PAUL PFEIFER
Court hears case dealing with equine activity

January 30th, 2014    Author: Administrator    Filed Under: Opinion

By Paul Pfeifer

From 2000 to 2008, Roshel Smith worked at her father’s business, CJS Standardbred Stables, helping to care for and manage the horses. In 2007, an incident occurred at CJS that resulted in a lawsuit that eventually came before us – the Supreme Court of Ohio.

Donald Landfair, a licensed livestock dealer for 40 years, boarded two of his horses – Green Acres Patty and Green Acres Annie – at CJS. On March 28, Landfair loaded his horses into a trailer for off-site blacksmithing. He took them to the blacksmith and reloaded them for return by himself, without incident.

Meanwhile, Roshel had stopped by CJS to visit her father. As she was standing by the barn door watching her father exercise another horse, Landfair unloaded Patty from the trailer. As he returned to unload Annie, an Amish wagon with two teams of horses passed by, spooking Annie.

Roshel heard a commotion, glanced over and saw that Annie had pushed Landfair out of the trailer, onto the ground. Annie jumped out of the trailer, and was starting to step on Landfair, who still had hold of the line. Roshel ran to assist. She doesn’t remember much after that – she was kicked in the head and received facial and head injuries.

Thereafter, Roshel filed a personal-injury complaint alleging that Landfair had been negligent in attempting to handle an untrained and unbroken horse known to be skittish, and in failing to seek assistance in unloading the horse from its trailer.

In response, Landfair filed a motion claiming that he was immune from liability because of Ohio’s equine immunity law. What is the equine immunity law?

In the 1990s, the Ohio legislature passed a law which states that an equine activity sponsor, equine activity participant, veterinarian, farrier, or other person is not liable for damages for harm that “an equine activity participant allegedly sustains during an equine activity and that results from an inherent risk of equine activity.”

For the purpose of this law, “equine” means horses, ponies, mules, hinnies, donkeys, zebras, zebra hybrids and alpacas.

“Equine activity” is broadly defined in the law. It includes an equine show, fair, competition, performance, or parade that involves an equine and an equine discipline, including but not limited to, dressage, grand prix jumping, rodeo, barrel racing, polo and recreational riding. Almost every activity associated with a horse is an “equine activity,” including “the trailering, loading, unloading, or transporting of an equine.”

The definition of “equine activity participant” is similarly broad. It includes riding, training, and driving an equine. The last definition on the list of “equine activity participant” is “being a spectator at an equine activity.”

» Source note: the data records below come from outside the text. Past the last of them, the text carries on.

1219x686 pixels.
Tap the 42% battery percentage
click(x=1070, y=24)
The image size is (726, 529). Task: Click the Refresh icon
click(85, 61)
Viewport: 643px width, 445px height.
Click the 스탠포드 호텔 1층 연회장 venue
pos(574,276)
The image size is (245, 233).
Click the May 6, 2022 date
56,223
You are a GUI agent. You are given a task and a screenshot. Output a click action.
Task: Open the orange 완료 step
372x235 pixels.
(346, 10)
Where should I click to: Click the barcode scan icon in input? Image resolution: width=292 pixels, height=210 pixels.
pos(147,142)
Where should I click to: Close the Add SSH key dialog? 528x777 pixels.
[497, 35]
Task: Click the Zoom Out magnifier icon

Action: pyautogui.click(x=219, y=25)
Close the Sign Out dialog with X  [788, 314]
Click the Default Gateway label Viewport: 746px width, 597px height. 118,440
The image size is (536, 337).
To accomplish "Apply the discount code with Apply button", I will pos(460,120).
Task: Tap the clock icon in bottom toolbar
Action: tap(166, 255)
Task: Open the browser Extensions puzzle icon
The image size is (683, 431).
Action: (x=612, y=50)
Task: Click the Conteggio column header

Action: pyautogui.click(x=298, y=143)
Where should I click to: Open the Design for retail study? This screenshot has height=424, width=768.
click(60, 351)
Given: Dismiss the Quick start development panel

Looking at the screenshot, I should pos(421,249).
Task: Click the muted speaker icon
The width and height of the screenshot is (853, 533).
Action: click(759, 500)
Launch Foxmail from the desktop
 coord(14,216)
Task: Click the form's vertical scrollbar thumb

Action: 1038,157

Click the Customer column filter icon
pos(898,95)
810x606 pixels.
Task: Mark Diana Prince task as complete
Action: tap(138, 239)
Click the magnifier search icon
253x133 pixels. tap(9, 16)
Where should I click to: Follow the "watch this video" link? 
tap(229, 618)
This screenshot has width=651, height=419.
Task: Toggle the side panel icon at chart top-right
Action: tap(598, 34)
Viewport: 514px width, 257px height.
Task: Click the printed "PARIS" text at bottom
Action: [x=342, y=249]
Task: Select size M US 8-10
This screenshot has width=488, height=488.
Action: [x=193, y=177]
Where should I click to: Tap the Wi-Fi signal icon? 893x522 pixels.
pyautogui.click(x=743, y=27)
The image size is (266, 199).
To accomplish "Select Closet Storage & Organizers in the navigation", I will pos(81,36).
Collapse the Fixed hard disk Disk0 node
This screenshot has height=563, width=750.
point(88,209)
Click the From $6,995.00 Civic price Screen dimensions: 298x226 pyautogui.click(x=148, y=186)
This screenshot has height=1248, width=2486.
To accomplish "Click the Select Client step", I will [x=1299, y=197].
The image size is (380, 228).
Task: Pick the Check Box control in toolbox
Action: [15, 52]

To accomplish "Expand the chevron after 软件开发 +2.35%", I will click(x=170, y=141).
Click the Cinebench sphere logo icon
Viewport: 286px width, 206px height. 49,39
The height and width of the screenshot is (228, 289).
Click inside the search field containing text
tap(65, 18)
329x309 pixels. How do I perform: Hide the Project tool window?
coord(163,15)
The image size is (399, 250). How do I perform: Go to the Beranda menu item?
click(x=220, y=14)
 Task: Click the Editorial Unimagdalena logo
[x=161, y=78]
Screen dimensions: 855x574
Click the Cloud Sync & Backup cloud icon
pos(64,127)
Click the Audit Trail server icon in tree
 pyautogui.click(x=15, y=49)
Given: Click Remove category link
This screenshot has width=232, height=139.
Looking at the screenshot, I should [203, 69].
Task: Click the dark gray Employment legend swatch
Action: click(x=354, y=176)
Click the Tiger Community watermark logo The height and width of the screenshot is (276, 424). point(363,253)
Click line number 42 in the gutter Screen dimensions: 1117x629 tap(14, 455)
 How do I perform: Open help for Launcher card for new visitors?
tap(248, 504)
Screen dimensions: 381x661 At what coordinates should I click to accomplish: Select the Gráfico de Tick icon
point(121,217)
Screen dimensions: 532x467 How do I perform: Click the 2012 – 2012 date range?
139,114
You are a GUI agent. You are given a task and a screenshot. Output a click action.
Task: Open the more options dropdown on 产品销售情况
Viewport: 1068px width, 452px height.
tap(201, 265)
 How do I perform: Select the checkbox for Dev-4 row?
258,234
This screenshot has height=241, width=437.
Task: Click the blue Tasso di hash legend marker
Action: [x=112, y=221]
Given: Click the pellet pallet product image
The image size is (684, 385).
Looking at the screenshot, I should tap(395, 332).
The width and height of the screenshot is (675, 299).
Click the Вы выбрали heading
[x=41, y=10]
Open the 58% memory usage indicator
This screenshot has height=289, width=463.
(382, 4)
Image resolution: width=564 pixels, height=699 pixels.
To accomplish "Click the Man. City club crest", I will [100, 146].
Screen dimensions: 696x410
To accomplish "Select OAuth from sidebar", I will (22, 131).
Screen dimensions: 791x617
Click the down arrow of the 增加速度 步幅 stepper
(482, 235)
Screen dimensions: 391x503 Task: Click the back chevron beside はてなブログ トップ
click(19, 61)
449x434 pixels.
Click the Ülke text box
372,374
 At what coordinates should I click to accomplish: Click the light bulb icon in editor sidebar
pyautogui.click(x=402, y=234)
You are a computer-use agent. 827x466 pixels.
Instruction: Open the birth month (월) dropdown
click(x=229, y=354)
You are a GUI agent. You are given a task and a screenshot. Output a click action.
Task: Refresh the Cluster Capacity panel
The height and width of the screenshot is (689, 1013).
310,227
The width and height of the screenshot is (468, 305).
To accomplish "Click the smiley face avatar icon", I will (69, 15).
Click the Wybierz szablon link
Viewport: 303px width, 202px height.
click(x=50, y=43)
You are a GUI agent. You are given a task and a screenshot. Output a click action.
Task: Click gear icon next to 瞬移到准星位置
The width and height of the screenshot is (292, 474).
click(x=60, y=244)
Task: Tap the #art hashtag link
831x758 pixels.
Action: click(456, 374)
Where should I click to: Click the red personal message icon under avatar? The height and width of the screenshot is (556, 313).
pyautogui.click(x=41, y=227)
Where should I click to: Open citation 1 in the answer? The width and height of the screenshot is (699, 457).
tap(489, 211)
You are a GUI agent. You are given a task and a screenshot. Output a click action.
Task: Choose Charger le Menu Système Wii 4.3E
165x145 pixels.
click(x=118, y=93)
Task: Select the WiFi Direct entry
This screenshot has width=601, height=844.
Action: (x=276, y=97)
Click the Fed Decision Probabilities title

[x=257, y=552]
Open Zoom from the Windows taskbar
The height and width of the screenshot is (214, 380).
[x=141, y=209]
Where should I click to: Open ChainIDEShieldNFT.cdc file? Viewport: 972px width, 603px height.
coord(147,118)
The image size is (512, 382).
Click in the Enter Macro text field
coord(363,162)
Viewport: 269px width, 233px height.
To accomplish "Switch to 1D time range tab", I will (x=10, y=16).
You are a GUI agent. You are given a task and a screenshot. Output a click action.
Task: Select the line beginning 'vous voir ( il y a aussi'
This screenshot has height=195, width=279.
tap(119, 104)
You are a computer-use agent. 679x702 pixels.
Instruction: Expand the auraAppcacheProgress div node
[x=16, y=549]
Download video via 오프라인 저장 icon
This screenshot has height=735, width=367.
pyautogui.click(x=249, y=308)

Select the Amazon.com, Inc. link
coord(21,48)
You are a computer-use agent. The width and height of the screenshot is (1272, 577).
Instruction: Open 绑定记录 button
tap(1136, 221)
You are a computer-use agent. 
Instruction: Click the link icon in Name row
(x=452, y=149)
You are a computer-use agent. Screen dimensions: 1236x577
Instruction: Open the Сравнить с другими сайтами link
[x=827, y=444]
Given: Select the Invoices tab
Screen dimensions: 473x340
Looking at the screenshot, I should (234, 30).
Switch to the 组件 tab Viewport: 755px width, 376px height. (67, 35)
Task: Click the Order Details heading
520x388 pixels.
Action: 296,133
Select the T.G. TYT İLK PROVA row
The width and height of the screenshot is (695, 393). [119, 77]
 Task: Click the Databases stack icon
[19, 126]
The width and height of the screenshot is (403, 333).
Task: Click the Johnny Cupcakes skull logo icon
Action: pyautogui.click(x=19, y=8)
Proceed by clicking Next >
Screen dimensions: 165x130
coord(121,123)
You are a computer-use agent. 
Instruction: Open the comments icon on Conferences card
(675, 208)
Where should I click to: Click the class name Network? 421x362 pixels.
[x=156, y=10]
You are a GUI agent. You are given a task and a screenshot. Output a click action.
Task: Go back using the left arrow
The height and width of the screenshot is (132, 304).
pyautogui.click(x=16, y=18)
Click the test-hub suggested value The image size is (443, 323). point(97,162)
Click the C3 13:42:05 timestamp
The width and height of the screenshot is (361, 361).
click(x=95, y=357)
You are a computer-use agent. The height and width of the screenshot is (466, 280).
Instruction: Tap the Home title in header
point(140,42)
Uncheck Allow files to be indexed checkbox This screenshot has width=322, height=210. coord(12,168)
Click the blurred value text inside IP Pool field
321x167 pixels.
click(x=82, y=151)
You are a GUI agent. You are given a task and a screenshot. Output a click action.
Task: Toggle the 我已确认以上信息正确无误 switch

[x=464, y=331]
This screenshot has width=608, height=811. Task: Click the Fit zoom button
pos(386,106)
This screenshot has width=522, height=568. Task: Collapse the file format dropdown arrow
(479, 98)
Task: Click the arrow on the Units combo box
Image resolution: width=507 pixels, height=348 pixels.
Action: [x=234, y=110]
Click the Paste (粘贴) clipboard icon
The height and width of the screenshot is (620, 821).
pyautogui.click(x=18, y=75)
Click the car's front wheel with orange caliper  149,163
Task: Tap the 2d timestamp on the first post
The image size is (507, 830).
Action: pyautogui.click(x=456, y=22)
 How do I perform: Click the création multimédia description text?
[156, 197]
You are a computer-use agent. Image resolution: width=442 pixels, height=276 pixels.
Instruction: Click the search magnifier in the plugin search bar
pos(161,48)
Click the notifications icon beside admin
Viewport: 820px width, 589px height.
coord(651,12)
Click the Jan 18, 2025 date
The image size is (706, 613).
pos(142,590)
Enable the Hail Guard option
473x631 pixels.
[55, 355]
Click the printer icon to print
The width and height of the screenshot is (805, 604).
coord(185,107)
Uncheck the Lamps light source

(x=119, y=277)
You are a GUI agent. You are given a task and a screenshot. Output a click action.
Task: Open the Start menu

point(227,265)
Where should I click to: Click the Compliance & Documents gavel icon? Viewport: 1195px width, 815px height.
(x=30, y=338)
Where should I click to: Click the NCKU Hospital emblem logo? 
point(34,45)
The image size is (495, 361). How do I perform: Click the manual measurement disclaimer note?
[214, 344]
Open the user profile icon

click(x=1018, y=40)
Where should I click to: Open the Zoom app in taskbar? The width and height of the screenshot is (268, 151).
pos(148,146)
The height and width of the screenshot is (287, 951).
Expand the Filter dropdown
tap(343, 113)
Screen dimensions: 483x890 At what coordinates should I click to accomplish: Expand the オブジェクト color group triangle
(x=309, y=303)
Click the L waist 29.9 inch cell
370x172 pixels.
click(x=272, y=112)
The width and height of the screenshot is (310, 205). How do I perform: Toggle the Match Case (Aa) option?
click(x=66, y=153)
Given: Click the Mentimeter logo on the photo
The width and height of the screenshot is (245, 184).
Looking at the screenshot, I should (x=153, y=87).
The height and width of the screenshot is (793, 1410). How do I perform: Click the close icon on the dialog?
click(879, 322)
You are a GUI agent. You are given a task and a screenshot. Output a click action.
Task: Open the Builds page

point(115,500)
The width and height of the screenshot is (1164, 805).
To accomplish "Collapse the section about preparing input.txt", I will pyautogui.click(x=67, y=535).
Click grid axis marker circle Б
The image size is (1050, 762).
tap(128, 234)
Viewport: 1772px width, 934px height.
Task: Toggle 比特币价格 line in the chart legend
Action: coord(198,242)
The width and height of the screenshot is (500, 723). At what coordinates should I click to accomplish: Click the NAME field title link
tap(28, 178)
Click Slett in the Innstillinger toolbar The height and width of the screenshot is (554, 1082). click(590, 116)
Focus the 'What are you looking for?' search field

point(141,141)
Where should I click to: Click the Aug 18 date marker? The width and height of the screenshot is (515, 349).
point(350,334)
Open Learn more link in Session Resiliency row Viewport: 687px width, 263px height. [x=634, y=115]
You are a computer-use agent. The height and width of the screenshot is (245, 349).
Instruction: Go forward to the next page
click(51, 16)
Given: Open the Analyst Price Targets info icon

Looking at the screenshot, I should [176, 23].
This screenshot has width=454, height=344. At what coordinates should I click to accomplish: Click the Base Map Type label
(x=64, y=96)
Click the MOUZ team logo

When Roshel filed her claim, the court determined that the law barred her claim because she was a spectator – in that she was present at Annie’s unloading and “noticed” that event. Thus, according to the trial court, Roshel was an “equine activity participant” when she was injured and judgment was granted in favor of Landfair.

The court of appeals reversed that judgment, rejecting the trial court’s application of the immunity law. The court of appeals concluded that Roshel wasn’t a “spectator,” because she wasn’t “watching” the equine activity.

By a six-to-one vote, our court reversed the court of appeals. According to the majority, Roshel was injured due to an “inherent risk of equine activity,” which includes the propensity of horses to behave in ways that may result in injury. Although she wasn’t at the stable that day to work, she voluntarily placed herself in a location where equine activities were taking place, and was injured due to the inherent risk of that activity.

The majority said that Roshel’s proximity to Landfair’s horse was not due to chance. She was at the stable to see her father, and was standing near the place where an “equine activity” was occurring.

According to the majority, intent to watch is not necessary to be a spectator, but simply being in the vicinity of equine activities is not enough to render someone a spectator. Rather, the person must be there voluntarily, aware that activities are occurring.

I cast the dissenting vote because Article I, Section 16 of the Ohio Constitution states: “All courts shall be open, and every person for an injury done him in this land, goods, person or reputation, shall have remedy by due course of law and shall have justice administered without denial or delay.” Our court has stated that this section of the Ohio Constitution “protects the right to seek redress in Ohio’s courts when one is injured by another.”

The majority opinion states that Roshel “was injured due to an “inherent risk of equine activity…” Roshel wasn’t injured because of an inherent risk; she was injured because she went out of her way to help someone she wasn’t obligated to help and was injured in the process. Next time, she would be well served to sit back and watch a person get trampled.

The upshot of this case is to encourage people encountering a dangerous situation involving a horse to watch, rather than attempt to help. Of course, even in that situation, if the horse walked over to the person watching and kicked her, there would be no recovery because that person would be a spectator.

The broad scope of the equine immunity law as enacted by the Ohio legislature and as interpreted by our court effectively renders Article I, Section 16 toothless with respect to equine-related injuries. I would have adopted the sound reasoning of the court of appeals, but the majority saw it differently.

Paul Pfeifer is an Ohio Supreme Court Justice.